→ Exercise
Retype the data below without any change, starting at the line that contains "coordinates (108, 526)." and ending at the line that contains "I want to click on maximize-button: ⧉, so", with both of those lines included.

Stored records:
******

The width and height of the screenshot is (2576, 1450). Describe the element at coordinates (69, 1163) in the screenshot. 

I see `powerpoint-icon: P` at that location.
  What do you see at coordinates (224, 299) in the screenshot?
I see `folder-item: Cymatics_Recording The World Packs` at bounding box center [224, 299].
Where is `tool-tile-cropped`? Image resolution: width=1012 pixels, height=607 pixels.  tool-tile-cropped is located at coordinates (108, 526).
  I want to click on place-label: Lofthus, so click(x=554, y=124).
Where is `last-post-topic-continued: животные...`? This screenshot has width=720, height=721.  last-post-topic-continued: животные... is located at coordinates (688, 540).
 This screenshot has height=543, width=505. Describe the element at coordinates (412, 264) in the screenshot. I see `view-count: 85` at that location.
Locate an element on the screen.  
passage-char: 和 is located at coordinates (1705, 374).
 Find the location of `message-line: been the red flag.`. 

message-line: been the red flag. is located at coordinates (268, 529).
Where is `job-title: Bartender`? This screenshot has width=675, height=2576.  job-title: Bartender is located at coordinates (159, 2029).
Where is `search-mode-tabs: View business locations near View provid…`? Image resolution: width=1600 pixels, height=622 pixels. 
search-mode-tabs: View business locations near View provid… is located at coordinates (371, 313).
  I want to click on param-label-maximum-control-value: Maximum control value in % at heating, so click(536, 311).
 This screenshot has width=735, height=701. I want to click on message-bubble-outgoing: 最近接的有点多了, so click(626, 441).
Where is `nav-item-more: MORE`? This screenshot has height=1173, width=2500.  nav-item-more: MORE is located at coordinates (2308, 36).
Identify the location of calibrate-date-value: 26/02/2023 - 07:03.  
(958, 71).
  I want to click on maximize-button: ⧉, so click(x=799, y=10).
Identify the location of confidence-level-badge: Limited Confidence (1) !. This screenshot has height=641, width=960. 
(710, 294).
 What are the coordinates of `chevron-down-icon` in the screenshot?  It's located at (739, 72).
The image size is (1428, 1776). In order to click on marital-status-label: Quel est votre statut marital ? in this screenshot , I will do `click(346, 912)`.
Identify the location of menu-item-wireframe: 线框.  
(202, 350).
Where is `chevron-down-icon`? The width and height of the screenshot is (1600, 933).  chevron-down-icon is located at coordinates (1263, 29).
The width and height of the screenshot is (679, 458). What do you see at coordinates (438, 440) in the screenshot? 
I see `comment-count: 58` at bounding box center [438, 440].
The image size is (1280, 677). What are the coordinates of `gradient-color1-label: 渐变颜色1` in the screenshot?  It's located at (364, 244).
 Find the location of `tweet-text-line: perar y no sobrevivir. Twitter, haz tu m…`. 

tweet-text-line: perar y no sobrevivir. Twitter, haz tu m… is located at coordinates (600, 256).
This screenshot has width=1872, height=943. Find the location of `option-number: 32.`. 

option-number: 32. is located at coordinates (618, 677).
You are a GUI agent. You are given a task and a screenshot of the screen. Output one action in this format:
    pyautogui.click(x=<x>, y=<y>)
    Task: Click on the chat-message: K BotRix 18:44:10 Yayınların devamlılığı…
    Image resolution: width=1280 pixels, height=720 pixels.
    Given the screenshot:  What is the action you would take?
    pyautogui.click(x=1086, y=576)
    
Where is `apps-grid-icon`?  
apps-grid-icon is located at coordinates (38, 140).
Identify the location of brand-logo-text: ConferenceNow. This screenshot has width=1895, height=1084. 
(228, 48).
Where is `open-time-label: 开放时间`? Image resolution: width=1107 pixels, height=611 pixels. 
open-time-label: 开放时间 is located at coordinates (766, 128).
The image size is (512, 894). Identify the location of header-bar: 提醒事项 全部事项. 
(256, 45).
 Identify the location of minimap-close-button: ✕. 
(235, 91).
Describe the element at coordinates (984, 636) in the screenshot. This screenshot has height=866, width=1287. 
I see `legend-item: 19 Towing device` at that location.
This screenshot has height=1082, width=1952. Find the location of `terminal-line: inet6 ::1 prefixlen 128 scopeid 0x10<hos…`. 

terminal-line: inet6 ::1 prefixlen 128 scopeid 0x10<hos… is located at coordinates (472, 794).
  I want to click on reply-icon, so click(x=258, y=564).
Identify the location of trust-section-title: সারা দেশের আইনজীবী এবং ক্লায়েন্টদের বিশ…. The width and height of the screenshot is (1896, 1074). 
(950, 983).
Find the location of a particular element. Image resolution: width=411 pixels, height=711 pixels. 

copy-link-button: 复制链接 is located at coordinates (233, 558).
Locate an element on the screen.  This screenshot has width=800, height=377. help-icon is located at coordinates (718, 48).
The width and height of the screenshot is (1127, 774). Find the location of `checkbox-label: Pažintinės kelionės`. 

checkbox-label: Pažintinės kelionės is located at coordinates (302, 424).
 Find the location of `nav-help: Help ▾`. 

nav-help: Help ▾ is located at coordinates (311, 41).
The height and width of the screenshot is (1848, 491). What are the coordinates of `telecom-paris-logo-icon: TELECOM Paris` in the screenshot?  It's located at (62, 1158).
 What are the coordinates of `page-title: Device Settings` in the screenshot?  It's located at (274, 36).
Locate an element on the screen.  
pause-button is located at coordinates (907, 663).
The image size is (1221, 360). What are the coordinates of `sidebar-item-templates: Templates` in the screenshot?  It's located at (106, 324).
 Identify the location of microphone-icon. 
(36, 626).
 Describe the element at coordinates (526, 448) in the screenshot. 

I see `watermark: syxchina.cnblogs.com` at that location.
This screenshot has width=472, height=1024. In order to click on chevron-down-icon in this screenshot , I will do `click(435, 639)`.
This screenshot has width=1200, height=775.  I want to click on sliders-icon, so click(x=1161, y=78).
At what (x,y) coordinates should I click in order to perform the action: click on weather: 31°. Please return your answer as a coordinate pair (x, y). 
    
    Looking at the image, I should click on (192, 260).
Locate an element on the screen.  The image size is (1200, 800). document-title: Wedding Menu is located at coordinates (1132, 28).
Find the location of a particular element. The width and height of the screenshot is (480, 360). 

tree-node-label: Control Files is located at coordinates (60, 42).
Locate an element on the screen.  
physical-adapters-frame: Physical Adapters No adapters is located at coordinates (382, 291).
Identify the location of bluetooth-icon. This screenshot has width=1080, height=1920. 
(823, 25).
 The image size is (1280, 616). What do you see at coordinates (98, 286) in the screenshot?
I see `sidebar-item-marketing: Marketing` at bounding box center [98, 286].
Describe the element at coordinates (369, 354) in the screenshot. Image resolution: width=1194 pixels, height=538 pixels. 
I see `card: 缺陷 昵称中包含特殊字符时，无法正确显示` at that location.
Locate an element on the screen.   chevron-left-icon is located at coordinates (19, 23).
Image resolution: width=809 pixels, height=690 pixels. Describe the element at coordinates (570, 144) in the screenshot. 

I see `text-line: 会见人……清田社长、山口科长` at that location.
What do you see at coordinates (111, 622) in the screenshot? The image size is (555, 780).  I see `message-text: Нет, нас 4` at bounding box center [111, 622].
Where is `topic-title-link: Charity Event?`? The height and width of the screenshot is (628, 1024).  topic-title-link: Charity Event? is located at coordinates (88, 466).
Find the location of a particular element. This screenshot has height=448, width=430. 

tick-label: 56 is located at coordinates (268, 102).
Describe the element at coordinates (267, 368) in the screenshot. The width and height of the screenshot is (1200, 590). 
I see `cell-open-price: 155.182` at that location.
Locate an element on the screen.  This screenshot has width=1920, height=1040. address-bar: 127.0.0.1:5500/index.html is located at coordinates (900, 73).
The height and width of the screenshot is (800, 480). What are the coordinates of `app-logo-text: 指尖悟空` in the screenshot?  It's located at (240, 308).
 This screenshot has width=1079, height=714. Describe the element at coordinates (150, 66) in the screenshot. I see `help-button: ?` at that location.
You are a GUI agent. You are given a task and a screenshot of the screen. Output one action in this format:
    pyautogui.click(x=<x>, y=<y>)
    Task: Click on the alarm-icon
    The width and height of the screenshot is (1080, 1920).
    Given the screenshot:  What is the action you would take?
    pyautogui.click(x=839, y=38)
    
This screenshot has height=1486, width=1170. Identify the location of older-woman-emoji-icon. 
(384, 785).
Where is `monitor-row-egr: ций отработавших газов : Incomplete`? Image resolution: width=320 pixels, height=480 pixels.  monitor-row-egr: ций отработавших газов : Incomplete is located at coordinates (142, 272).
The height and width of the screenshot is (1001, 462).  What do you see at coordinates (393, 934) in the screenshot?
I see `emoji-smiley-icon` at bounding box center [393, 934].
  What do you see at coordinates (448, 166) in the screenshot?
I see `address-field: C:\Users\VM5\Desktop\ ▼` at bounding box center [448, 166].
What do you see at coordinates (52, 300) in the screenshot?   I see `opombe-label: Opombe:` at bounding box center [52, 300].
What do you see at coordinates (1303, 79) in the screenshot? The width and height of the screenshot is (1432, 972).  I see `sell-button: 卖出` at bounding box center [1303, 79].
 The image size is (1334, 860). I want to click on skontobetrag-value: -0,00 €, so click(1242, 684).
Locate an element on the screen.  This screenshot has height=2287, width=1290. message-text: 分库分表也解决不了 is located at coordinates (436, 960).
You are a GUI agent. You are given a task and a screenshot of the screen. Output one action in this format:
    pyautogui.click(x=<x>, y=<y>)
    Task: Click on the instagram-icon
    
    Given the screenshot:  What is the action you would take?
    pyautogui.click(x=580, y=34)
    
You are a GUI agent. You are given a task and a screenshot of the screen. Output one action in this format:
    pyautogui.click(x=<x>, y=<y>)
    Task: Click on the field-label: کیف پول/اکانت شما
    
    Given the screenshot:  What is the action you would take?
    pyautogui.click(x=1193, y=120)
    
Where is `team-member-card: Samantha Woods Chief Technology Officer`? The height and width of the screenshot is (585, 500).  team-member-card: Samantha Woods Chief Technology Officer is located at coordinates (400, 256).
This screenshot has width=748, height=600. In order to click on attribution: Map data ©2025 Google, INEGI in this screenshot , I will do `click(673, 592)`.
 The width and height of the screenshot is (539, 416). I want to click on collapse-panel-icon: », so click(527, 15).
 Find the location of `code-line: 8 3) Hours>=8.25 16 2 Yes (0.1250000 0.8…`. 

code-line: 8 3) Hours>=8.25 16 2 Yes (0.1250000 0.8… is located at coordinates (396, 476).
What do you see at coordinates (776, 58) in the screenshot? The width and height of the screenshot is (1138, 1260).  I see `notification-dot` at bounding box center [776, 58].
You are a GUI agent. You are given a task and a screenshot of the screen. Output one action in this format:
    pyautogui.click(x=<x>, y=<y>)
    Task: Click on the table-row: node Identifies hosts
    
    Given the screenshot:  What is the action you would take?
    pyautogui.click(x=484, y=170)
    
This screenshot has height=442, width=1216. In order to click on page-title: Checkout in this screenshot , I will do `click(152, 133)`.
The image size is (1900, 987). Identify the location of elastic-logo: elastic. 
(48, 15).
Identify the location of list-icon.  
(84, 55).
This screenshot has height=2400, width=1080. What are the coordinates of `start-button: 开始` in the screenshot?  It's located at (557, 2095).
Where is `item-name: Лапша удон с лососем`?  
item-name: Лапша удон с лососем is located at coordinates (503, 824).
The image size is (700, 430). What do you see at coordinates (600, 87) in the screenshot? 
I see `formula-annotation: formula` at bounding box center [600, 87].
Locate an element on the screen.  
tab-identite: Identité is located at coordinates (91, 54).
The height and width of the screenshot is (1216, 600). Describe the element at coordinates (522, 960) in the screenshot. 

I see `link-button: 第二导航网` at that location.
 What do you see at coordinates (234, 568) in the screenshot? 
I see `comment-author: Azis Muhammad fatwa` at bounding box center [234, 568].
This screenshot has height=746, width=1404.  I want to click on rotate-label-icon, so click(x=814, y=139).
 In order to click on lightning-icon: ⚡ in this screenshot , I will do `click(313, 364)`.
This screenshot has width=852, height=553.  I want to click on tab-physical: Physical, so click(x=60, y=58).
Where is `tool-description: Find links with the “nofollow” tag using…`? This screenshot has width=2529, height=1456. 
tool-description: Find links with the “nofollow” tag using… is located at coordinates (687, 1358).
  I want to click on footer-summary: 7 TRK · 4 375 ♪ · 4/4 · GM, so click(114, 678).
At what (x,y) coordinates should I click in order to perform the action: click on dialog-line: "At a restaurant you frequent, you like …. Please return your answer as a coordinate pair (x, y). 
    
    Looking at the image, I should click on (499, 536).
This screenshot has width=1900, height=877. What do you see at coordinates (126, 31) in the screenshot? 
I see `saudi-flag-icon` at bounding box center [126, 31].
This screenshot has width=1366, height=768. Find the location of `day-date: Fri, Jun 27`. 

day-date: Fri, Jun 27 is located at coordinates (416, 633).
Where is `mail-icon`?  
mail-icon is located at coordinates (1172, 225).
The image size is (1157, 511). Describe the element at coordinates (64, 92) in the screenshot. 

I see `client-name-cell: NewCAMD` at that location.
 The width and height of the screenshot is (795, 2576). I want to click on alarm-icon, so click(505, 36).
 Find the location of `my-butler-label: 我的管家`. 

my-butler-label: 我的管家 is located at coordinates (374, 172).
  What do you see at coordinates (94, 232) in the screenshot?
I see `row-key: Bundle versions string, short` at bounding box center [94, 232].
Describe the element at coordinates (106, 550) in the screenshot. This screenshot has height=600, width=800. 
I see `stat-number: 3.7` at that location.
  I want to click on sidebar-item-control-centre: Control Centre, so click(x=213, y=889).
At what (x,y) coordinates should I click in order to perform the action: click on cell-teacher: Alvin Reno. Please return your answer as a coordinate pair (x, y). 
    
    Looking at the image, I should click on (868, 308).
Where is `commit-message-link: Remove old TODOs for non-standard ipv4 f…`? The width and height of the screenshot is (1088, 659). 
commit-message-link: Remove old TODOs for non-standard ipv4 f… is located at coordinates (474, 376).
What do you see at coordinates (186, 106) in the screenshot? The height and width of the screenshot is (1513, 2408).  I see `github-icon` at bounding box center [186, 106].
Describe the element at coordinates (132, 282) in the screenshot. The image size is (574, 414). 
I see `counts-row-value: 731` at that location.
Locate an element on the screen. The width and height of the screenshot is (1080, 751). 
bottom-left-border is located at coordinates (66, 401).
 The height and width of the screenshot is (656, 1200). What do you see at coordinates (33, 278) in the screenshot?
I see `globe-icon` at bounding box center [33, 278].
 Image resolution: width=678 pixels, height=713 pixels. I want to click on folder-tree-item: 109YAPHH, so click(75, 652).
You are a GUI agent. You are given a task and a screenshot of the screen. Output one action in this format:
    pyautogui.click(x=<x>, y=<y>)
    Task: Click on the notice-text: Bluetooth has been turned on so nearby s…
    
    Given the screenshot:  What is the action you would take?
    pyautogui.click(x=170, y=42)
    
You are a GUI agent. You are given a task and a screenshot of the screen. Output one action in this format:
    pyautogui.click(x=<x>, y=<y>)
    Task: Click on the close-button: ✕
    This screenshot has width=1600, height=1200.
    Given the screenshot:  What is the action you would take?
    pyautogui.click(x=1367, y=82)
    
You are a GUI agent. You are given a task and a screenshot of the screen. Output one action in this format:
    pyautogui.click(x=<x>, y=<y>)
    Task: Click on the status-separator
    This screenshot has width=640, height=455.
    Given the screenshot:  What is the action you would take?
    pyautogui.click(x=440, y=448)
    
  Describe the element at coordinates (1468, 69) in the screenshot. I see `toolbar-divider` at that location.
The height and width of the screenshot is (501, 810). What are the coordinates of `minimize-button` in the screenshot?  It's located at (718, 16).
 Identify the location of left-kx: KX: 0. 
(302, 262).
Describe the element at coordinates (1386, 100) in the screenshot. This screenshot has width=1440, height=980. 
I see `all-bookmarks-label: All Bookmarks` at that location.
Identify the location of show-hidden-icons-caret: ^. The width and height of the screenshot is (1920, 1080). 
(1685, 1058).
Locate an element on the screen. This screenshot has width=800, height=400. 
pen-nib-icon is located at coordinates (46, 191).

******

→ Your response
Where is `tool-tile-cropped`? Image resolution: width=1012 pixels, height=607 pixels.  tool-tile-cropped is located at coordinates (108, 526).
  I want to click on place-label: Lofthus, so click(x=554, y=124).
Where is `last-post-topic-continued: животные...`? This screenshot has width=720, height=721.  last-post-topic-continued: животные... is located at coordinates (688, 540).
 This screenshot has height=543, width=505. Describe the element at coordinates (412, 264) in the screenshot. I see `view-count: 85` at that location.
Locate an element on the screen.  
passage-char: 和 is located at coordinates (1705, 374).
 Find the location of `message-line: been the red flag.`. 

message-line: been the red flag. is located at coordinates (268, 529).
Where is `job-title: Bartender`? This screenshot has width=675, height=2576.  job-title: Bartender is located at coordinates (159, 2029).
Where is `search-mode-tabs: View business locations near View provid…`? Image resolution: width=1600 pixels, height=622 pixels. 
search-mode-tabs: View business locations near View provid… is located at coordinates (371, 313).
  I want to click on param-label-maximum-control-value: Maximum control value in % at heating, so click(536, 311).
 This screenshot has width=735, height=701. I want to click on message-bubble-outgoing: 最近接的有点多了, so click(626, 441).
Where is `nav-item-more: MORE`? This screenshot has height=1173, width=2500.  nav-item-more: MORE is located at coordinates (2308, 36).
Identify the location of calibrate-date-value: 26/02/2023 - 07:03.  
(958, 71).
  I want to click on maximize-button: ⧉, so click(x=799, y=10).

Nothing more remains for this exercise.